• _Exercise objective_:
Across these entries, report how many lines include the string "status", with nothing but the number.

[Pixel coordinate grounding data]
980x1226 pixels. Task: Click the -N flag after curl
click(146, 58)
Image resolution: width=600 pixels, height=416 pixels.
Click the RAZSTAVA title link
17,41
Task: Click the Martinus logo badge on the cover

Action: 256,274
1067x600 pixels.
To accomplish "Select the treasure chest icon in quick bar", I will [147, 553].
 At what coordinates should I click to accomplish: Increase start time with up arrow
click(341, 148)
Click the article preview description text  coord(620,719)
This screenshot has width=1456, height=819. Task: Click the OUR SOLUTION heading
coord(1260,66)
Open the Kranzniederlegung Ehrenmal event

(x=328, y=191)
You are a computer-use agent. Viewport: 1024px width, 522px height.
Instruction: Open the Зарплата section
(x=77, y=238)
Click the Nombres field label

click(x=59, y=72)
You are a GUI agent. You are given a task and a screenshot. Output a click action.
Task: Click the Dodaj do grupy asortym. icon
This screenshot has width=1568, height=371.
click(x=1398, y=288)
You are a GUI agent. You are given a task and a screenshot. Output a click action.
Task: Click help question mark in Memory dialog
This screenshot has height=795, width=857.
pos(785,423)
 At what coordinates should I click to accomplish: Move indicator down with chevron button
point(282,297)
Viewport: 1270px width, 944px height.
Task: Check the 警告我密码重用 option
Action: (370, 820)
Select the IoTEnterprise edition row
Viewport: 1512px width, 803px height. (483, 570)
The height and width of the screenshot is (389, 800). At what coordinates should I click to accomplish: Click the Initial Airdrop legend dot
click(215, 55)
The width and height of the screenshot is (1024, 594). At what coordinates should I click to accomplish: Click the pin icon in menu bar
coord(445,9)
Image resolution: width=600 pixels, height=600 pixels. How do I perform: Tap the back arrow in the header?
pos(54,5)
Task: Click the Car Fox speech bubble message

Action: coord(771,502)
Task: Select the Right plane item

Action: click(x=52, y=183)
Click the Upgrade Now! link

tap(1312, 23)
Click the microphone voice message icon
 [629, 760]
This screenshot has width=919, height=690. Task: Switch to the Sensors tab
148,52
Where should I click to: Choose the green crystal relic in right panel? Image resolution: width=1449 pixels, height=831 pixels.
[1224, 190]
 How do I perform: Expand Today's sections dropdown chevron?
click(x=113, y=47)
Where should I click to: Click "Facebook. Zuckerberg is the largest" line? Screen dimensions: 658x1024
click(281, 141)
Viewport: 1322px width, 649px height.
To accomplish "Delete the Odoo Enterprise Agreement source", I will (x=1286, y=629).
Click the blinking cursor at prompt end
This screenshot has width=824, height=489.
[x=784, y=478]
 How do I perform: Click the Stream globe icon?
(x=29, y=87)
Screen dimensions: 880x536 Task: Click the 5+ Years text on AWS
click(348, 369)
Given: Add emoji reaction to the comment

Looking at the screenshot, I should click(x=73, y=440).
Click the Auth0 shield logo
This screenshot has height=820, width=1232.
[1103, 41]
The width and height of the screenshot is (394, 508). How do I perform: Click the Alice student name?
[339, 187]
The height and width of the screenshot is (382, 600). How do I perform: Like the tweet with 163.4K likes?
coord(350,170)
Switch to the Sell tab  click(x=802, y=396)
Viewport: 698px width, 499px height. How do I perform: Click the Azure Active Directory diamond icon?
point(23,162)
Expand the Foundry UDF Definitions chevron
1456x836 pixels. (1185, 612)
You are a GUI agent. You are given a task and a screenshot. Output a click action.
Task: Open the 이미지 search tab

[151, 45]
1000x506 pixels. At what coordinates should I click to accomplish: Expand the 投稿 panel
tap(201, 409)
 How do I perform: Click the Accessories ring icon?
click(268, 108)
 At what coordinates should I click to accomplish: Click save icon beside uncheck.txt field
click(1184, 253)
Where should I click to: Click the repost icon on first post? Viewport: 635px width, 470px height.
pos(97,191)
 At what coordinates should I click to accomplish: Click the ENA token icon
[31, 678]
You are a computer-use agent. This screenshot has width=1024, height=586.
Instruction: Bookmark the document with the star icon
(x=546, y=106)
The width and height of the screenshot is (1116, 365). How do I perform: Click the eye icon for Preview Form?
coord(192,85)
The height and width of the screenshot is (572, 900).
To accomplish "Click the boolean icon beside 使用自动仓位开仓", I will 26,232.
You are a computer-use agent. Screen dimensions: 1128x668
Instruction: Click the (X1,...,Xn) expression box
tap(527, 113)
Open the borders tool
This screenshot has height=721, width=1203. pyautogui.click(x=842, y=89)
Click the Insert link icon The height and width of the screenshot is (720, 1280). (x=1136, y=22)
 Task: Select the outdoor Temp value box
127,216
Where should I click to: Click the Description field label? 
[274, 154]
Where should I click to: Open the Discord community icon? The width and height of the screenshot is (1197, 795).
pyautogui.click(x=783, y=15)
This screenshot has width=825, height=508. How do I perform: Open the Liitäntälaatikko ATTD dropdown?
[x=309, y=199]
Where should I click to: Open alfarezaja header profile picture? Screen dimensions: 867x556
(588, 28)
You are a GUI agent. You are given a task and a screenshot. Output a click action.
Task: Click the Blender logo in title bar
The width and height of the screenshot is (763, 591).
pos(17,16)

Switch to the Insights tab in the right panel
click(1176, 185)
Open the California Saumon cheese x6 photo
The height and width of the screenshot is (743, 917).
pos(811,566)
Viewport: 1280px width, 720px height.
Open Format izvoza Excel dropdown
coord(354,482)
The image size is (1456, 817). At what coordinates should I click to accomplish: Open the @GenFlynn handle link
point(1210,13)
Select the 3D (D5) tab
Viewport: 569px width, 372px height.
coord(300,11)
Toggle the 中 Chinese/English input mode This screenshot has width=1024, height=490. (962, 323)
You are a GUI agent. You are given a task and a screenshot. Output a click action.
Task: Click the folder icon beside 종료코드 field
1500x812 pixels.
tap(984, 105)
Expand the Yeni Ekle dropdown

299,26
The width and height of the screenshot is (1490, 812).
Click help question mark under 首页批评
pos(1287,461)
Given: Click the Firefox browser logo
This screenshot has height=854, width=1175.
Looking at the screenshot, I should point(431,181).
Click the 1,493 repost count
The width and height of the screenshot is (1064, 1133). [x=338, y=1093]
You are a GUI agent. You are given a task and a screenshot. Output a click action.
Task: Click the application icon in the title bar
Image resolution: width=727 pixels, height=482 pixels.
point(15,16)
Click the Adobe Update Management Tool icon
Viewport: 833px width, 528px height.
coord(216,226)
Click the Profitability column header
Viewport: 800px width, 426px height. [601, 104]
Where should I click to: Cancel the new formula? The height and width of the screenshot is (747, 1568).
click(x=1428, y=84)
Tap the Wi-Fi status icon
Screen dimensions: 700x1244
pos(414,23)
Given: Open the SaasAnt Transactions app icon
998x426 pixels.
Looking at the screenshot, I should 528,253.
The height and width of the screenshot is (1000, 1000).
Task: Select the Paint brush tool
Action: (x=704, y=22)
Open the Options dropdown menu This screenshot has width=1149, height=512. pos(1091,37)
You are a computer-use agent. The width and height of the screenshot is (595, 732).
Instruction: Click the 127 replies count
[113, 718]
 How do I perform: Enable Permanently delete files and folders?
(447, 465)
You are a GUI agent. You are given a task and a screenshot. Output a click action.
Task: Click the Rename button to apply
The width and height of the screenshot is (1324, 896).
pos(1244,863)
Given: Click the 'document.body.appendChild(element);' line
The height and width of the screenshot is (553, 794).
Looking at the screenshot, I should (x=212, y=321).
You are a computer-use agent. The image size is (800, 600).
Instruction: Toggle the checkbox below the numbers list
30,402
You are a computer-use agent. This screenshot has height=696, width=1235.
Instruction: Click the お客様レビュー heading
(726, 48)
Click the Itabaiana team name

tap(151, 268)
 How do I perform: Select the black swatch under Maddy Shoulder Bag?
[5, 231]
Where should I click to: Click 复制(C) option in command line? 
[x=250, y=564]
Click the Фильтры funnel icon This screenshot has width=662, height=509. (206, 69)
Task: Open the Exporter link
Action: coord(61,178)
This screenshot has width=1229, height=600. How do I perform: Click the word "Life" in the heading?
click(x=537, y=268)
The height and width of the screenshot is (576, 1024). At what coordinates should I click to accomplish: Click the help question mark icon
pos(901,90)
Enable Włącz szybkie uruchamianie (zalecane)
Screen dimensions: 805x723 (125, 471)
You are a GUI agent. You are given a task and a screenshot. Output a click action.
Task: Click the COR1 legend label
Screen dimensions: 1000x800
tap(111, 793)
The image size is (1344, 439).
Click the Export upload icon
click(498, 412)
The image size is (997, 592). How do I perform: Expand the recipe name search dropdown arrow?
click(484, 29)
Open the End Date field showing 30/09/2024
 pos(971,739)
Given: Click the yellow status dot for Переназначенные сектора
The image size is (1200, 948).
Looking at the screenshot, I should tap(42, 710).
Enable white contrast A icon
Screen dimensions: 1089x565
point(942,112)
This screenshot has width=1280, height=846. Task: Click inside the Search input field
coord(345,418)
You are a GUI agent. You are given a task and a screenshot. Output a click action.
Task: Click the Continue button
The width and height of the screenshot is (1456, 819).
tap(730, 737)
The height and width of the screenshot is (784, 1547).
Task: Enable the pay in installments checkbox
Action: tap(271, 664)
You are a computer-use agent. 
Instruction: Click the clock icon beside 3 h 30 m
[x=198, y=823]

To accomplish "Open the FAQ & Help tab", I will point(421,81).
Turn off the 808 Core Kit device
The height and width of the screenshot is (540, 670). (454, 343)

• _Written solution_:
2